Comment: Securing SharePoint's Content Blind Spots

Kurt Mueffelmann examines how to avoid possible content blind spots in Microsoft's SharePoint
Kurt Mueffelmann examines how to avoid possible content blind spots in Microsoft's SharePoint

Driver's education teaches us to protect our blind spot, to always check and double check it. As recent insurance commercials have comically pointed out, you never know what dangers hide back there. Despite learning early in our driving career to watch, we still have trouble remembering to check out blind spots.

The same holds true when it comes to content blind spots that plague many enterprises; and just like in our cars, content blind spots can result in serious loss.

One of Microsoft SharePoint’s particularly troubling organizational blind spots is content governance, specifically how content is organized and secured. As the Association for Information and Image Management (AIIM) noted in a study last year, only 20% of respondents have confidence in SharePoint to store sensitive information. And they have every right to be skeptical of content security inside SharePoint: 27% of the organizations surveyed by AIIM store valuable content in SharePoint without clear governance policies, and 60% have not brought SharePoint in line with their existing compliance policies.

Sensitive information – such as protected healthcare information (PHI), personally identifiable information (PII), corporate confidential data, and trade secrets – live within SharePoint. Without protecting your blind spot by classifying and securing information inside SharePoint, you’re setting yourself up for a crash.

Checking Over Your Shoulder

If you never look over your shoulder, then you have no way of knowing whether your blind spot is clear. If you’ve never taken a close look at your SharePoint data, then you can’t possibly know the risks. And even if you’ve realized that unstructured data is putting your organization at risk, you may be a lone voice among many. The key is to highlight the risk in a way that everyone can understand.

Step one is to assess the content so you have a strong understanding of the problem. The fact is that data trumps opinion every time, and an assessment provides the information you need to make your case to the rest of your organization.

Many technology vendors that automate information security, compliance and monitoring offer assessment services or trials so you can better understand the breadth of the problem and figure out how a solution might work within your environment. An assessment will help document your organization’s unique needs and ensure that the technology solution addresses your biggest concerns.

Turn On Your Blinker

Before changing lanes, or fully implementing a technology solution, you need to decide where you’re going and how best to get there. Unlike driving a car, you’re hardly the only one steering your organization.

To get there, it's best to set up a governance board comprising people from several different departments. If your CIO wants to establish certain policies, it won’t do any good without the advice and support of the SharePoint administrator. Creating a defensible, written information security plan empowers organizations to address blind spots inside SharePoint and minimize fallout from breaches if they should happen.

Measuring the Hazards

Just how close is that logging truck to you? Is that SUV going to change lanes without looking? Weighing and measuring each hazard on the road protects you from the dangers of blind spots.

**SOURCE INFORMATION:**

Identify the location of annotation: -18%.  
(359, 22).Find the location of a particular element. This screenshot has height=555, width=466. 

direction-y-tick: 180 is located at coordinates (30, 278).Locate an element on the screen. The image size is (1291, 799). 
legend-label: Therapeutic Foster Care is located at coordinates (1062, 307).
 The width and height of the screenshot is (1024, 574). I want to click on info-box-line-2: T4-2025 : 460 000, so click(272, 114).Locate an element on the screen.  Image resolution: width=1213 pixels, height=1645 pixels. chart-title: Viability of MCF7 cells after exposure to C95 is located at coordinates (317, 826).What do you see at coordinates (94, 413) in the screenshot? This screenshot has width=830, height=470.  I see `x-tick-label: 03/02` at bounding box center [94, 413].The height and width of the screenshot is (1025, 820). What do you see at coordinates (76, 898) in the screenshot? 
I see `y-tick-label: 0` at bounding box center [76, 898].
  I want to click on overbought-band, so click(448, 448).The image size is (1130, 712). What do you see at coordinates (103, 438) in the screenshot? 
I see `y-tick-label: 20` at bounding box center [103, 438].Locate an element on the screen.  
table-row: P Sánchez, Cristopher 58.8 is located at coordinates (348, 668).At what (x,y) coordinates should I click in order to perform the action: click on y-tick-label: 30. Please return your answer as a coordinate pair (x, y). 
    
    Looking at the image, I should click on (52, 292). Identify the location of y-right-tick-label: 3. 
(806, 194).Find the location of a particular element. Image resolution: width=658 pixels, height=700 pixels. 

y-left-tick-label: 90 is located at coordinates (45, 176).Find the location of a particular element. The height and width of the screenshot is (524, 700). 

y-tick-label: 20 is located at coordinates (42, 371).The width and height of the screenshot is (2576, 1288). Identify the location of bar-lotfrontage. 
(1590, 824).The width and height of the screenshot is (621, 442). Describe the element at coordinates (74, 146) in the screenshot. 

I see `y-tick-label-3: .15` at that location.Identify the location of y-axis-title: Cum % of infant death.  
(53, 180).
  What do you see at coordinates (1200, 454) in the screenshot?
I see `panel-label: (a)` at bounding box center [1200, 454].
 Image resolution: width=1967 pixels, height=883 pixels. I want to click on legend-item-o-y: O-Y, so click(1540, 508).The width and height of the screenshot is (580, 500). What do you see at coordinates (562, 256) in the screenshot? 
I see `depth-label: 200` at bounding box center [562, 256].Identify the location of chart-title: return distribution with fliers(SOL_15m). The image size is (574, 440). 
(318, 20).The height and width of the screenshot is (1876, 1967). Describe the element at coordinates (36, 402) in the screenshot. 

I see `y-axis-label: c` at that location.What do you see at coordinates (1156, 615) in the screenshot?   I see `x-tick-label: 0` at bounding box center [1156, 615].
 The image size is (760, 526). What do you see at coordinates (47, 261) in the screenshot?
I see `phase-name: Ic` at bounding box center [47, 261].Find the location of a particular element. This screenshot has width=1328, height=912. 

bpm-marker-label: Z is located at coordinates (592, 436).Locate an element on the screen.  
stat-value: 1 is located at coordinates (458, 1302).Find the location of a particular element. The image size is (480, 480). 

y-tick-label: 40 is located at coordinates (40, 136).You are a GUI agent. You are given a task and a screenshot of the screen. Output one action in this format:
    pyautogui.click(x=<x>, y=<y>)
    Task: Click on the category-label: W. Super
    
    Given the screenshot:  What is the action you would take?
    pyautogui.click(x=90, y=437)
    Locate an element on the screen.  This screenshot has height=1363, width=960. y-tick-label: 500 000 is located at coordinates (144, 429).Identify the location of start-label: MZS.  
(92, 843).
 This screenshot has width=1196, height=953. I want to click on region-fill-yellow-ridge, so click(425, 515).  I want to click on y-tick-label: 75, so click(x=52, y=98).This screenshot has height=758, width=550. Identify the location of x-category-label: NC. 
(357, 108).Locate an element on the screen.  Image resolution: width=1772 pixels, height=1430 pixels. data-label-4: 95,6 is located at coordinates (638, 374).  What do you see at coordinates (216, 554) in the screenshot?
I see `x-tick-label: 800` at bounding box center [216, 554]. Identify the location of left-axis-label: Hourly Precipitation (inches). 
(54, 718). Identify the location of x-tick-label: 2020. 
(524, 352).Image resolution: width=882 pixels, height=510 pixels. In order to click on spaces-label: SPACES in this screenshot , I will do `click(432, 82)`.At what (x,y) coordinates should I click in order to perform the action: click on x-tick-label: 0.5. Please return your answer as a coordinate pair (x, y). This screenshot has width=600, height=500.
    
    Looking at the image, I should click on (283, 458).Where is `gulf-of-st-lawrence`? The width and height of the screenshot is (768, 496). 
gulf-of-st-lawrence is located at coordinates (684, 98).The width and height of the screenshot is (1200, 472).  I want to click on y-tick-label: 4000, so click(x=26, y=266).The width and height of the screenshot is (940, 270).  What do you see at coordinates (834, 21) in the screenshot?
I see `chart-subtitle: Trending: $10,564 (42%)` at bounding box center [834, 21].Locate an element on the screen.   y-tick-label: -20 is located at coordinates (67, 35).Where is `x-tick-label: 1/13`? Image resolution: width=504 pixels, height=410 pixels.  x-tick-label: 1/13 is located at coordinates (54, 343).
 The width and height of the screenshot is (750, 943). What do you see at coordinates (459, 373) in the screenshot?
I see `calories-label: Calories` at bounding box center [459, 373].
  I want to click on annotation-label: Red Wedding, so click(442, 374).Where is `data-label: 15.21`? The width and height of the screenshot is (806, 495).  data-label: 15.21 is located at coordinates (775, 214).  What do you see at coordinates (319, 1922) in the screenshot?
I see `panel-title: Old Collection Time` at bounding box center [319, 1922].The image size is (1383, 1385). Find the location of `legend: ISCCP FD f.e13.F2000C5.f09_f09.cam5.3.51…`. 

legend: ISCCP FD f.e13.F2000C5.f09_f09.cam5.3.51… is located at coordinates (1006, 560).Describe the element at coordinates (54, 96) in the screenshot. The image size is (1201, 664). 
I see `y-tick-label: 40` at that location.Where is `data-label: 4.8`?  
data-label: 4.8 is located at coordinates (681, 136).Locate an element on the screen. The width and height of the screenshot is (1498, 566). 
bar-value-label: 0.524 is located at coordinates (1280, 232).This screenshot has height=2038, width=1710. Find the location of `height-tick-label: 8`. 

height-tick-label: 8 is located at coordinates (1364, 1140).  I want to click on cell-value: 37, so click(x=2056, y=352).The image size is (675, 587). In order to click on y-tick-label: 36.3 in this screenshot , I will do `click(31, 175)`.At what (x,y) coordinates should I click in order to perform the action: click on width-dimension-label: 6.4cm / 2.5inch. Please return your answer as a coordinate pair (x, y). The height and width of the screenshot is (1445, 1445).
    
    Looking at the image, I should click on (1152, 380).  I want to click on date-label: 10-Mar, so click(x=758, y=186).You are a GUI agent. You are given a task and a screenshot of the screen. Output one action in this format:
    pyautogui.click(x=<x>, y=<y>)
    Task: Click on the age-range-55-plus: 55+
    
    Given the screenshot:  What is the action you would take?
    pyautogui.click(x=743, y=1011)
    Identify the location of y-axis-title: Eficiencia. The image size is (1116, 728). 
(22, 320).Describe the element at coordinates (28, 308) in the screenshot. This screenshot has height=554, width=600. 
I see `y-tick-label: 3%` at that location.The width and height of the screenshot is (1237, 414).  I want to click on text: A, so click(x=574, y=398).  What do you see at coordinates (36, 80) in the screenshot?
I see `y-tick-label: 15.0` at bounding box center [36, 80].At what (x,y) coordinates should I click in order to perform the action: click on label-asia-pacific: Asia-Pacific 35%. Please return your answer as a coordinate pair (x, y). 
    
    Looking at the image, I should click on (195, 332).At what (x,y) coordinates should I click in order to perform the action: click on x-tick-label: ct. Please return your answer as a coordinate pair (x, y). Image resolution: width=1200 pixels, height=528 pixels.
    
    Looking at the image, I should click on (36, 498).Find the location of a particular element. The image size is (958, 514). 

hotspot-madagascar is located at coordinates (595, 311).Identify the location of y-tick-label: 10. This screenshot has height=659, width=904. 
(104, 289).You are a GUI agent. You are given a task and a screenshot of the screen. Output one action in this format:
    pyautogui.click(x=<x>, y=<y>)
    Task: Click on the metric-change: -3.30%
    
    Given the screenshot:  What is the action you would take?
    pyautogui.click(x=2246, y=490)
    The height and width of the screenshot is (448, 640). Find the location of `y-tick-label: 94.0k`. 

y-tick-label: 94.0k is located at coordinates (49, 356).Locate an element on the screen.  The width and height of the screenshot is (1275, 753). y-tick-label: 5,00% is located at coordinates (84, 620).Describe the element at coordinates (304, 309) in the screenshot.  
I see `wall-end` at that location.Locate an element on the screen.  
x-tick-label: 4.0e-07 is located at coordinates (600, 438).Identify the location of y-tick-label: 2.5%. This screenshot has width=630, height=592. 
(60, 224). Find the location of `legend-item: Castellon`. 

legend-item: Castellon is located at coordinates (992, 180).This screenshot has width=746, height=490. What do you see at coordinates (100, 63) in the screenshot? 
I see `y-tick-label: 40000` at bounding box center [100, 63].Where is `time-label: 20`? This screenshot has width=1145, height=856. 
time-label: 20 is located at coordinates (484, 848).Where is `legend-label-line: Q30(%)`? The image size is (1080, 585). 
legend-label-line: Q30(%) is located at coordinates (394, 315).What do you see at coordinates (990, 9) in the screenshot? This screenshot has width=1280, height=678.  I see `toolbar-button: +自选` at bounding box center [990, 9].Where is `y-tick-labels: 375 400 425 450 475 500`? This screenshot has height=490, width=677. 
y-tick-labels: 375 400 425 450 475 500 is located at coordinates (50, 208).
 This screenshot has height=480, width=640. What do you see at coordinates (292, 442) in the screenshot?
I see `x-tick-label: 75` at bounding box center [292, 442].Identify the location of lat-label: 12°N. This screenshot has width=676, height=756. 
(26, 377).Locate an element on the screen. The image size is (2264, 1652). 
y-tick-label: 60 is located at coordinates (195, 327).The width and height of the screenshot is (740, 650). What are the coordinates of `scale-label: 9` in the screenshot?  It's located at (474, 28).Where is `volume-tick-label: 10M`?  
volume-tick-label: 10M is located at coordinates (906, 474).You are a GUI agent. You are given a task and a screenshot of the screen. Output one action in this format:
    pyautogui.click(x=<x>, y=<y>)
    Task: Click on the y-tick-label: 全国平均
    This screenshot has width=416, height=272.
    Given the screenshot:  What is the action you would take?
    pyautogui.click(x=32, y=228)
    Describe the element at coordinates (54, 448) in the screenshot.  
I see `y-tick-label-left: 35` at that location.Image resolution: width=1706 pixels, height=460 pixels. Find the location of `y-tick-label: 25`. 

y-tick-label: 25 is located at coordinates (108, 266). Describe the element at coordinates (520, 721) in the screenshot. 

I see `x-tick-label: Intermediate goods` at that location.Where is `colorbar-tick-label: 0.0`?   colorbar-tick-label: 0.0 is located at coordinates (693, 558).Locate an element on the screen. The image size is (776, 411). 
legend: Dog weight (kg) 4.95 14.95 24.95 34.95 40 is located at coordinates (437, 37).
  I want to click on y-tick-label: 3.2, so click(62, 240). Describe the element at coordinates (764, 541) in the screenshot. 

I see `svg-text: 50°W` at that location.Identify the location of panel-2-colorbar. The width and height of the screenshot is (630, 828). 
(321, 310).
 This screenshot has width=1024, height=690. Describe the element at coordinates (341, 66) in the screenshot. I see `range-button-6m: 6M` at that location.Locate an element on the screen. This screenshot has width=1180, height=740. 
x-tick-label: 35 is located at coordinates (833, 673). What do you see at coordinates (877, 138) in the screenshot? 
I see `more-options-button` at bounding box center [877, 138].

**DIRECTIONS:**
(1) Please output the part of the SharePoint commentary above starting at "The same holds" and ending at "in serious loss.".
(2) List the kinds of sensitive information that the SharePoint commentary says live within SharePoint.
(3) According to the SharePoint commentary, why should assessing the content be the first step?

**ANSWERS BELOW:**
(1)
The same holds true when it comes to content blind spots that plague many enterprises; and just like in our cars, content blind spots can result in serious loss.

(2)
- Protected healthcare information (PHI)
- Personally identifiable information (PII)
- Corporate confidential data
- Trade secrets

(3) Assessing the content gives you a strong understanding of the problem. Because data trumps opinion every time, an assessment provides the information you need to make your case to the rest of your organization.